Americans living under the description of manic depression today are often encouraged to keep a “mood chart” in order to manage their manias and depressions. Filling out a mood chart—a small act of individual discipline—can have dramatic effects. When many people fill out the same charts or register their moods on a numerical scale, they make their distinct experiences comparable. When people assign a number to a mood, they are paving the way for statistics that describe the moods of a population and their changes over time. Through the social technology of the mood chart, manic depression emerges from the psychology of individuals onto the scene of national and global concerns with the rationality and productivity of populations.

The practice of mood charting is part of a long tradition dating back to the eighteenth century, when charts were used to manage the daily ups and downs of moods. The Philadelphia physician Benjamin Rush devised a “moral thermometer,” published in a popular health magazine in 1833, that enabled people to register changes from “unfeeling,” “cold,” or “sullen” on the low end to “hot,” “passionate,” or “ungovernable” on the high end. Rush intended the moral thermometer to regulate people's “tempers” in accord with the dictates of the temperance movement of that time.

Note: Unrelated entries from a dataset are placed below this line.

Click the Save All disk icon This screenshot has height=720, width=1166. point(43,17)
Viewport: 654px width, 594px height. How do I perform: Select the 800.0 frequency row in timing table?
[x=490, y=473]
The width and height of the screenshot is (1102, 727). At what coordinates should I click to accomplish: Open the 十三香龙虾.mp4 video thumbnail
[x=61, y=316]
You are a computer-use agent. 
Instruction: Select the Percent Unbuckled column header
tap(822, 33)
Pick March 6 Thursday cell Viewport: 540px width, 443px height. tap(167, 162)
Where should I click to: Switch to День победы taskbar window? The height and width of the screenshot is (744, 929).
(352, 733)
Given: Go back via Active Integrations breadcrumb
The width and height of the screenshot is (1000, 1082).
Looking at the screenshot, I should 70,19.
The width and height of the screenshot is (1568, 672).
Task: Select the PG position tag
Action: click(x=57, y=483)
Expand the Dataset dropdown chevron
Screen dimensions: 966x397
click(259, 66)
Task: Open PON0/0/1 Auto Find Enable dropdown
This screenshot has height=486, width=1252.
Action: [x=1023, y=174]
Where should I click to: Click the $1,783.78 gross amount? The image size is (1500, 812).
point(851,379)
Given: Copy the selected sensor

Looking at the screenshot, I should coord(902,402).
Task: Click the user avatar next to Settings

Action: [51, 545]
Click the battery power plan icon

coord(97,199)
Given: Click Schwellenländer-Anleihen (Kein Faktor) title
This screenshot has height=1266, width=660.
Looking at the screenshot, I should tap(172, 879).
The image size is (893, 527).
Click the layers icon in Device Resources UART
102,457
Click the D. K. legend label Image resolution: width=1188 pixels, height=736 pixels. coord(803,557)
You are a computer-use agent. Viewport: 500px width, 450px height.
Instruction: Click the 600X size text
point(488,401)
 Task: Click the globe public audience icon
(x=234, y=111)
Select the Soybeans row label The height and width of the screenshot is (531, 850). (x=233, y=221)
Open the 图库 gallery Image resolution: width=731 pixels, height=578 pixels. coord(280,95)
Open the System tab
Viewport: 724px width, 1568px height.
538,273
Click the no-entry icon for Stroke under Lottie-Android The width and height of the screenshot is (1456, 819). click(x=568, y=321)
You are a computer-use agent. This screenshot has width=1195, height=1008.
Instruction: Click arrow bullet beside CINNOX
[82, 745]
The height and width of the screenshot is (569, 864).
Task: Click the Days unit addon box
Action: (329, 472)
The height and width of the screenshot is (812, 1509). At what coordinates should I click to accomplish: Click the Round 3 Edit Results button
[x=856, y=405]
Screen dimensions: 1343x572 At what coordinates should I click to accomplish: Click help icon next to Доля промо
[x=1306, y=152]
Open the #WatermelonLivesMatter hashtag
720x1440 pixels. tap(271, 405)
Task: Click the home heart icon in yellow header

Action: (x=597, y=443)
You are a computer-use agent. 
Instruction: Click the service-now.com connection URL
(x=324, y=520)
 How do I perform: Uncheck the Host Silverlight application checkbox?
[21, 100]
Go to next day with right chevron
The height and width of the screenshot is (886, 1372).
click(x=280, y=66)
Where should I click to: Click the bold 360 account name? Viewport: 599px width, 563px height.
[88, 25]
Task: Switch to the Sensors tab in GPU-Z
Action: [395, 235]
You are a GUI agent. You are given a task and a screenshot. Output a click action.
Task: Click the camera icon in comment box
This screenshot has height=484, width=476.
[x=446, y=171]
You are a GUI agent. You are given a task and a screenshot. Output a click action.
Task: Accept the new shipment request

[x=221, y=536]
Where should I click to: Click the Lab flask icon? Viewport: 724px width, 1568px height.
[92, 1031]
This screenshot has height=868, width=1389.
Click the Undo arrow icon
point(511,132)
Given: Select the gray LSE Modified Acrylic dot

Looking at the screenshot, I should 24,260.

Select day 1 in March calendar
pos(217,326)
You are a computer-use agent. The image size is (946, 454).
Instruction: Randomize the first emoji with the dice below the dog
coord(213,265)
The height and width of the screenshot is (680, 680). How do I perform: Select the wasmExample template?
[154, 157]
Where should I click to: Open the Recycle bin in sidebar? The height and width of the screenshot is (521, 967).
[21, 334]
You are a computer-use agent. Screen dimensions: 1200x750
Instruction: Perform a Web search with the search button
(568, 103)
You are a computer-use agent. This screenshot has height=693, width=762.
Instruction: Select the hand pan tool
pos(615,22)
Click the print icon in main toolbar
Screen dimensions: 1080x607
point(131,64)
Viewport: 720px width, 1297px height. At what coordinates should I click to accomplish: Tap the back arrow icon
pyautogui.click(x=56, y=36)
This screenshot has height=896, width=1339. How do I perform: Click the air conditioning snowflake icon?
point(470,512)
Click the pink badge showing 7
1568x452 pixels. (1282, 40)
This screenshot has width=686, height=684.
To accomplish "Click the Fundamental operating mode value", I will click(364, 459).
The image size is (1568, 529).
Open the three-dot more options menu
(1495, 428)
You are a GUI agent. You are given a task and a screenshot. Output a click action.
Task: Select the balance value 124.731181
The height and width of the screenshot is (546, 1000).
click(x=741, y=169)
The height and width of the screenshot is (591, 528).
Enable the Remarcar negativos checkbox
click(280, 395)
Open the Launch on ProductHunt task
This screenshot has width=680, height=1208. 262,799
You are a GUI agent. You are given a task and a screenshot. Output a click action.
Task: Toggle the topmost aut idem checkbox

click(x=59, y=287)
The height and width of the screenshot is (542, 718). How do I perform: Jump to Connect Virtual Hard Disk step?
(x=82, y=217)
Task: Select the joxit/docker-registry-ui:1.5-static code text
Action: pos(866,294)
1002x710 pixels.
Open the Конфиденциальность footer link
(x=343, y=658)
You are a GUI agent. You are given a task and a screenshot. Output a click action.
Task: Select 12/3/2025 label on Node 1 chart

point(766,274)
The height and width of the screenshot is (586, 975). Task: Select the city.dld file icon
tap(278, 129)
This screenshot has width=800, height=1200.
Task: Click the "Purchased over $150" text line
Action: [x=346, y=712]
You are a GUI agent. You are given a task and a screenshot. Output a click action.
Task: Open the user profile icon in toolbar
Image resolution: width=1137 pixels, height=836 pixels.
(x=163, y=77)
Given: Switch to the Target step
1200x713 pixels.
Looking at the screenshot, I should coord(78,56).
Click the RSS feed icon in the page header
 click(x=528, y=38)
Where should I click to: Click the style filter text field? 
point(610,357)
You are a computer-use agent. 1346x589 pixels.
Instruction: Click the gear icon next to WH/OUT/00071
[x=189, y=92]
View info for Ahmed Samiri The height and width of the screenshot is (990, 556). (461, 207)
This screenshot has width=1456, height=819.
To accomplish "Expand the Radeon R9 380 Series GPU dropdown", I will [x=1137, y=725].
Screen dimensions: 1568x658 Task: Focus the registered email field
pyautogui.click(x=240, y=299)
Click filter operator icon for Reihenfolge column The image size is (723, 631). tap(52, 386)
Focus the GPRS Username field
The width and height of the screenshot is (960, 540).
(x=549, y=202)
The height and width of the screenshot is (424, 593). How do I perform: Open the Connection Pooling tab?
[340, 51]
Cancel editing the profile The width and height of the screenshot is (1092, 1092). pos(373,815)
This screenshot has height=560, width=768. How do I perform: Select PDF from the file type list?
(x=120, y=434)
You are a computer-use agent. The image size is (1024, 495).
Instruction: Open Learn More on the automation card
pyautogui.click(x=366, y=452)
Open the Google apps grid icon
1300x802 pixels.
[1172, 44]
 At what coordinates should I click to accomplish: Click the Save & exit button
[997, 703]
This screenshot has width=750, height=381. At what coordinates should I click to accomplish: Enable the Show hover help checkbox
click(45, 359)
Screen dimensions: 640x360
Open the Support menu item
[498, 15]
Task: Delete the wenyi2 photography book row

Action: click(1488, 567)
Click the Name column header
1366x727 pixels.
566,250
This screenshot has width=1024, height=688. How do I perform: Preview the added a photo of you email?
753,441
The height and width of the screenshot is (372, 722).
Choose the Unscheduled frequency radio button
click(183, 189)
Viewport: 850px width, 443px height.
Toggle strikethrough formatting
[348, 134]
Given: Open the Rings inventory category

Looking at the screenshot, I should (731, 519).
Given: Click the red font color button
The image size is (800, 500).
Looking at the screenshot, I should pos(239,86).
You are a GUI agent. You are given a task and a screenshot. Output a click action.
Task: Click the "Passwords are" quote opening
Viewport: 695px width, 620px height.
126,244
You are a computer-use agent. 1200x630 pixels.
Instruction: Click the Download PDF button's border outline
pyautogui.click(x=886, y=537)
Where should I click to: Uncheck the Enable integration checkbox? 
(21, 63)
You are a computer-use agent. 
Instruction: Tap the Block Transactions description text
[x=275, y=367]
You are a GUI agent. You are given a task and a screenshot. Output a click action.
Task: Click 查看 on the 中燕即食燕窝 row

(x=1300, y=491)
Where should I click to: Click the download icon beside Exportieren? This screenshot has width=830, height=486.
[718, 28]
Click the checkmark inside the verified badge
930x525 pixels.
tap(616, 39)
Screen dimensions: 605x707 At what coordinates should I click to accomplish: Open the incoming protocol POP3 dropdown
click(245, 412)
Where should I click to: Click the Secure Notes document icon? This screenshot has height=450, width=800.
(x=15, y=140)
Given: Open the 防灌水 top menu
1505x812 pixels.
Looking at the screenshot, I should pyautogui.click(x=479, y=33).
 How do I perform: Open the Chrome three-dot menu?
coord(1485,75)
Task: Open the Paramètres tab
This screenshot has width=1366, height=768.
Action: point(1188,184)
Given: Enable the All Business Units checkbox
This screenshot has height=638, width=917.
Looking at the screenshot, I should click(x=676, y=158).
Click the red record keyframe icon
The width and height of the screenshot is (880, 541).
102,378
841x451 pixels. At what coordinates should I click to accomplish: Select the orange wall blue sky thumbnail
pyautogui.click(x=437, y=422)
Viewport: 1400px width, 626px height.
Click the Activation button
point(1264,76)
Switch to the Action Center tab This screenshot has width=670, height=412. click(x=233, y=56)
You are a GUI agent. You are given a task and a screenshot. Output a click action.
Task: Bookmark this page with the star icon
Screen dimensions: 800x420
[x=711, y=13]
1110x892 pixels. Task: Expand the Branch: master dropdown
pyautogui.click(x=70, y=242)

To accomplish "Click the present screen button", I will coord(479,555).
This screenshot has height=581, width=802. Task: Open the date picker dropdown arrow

At the end of this chapter, I will return to Rush's chart for comparison with the multitude of contemporary charts I came across in my fieldwork. One example is “Amy's self-rated mood chart,” found in a popular contemporary handbook on managing bipolar disorder.
2
This chart is a grid that fits on one page of the book, with a row for each day of the month. The left part of the chart is devoted to records of medication and the right part to mood. There are columns for daily notes such as “friend's wedding” or “dog got sick; went to hospital,” and columns to indicate “irritability,” “anxiety,” and hours of sleep. The range of moods is from “elevated” to “depressed,” and, strikingly, times when one is “able to work” or “not able to work” are distinguished for both elevated and depressed moods. This chart connects working and not working, productivity and unproductivity, with the individual's moods. This connection reiterates in another form the link we have seen several times before between moods and motivation.